◆ Work instructions ◆
For every line in the records below that holds "Save", make a copy.

Top of Data records

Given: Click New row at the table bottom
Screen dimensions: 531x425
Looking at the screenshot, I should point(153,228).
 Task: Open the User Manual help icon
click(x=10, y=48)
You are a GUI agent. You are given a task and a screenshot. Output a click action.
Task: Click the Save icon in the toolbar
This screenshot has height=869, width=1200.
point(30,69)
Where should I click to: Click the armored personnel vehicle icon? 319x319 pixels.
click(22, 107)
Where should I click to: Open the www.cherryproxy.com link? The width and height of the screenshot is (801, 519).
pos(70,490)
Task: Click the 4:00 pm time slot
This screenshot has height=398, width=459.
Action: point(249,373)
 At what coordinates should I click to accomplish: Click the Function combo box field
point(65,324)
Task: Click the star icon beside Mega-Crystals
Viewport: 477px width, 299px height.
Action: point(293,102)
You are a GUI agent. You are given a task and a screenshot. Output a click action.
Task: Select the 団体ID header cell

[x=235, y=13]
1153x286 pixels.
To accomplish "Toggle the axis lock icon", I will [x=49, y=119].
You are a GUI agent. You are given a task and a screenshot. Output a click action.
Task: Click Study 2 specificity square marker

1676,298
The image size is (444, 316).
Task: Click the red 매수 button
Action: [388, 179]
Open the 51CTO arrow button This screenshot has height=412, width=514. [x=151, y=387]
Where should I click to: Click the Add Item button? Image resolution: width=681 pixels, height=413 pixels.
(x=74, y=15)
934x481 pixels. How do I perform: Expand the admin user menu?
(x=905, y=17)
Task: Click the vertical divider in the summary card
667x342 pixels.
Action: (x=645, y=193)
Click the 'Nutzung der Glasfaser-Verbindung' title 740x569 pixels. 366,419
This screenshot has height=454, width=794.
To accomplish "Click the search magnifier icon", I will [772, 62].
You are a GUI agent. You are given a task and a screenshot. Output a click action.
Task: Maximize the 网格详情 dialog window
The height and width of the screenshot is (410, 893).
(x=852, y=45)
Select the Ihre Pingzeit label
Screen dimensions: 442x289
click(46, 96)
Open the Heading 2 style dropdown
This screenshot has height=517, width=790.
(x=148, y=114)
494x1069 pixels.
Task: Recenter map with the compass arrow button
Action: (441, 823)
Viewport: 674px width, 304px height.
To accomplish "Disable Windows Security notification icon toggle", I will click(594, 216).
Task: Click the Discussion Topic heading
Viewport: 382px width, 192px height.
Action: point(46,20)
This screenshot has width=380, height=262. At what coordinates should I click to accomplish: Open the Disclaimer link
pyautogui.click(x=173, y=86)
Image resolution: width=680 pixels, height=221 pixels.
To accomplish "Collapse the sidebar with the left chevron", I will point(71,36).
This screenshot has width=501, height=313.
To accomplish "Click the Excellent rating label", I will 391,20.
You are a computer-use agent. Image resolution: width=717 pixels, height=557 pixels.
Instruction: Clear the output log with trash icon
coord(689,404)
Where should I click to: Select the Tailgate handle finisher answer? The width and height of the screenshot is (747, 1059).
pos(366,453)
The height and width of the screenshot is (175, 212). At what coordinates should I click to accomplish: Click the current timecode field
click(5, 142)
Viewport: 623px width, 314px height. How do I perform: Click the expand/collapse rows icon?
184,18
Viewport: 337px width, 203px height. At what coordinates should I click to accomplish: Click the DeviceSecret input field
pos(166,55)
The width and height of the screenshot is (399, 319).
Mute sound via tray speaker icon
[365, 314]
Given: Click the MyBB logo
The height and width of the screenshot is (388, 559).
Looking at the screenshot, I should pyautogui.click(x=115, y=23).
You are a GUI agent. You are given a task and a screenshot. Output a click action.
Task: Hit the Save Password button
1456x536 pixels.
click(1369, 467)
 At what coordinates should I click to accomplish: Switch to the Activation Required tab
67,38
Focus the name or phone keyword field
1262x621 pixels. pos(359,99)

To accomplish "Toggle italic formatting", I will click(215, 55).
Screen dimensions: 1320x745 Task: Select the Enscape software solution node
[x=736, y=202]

Bottom of Data records

◆ Exercise solution ◆
Task: Click the Save icon in the toolbar
Task: Hit the Save Password button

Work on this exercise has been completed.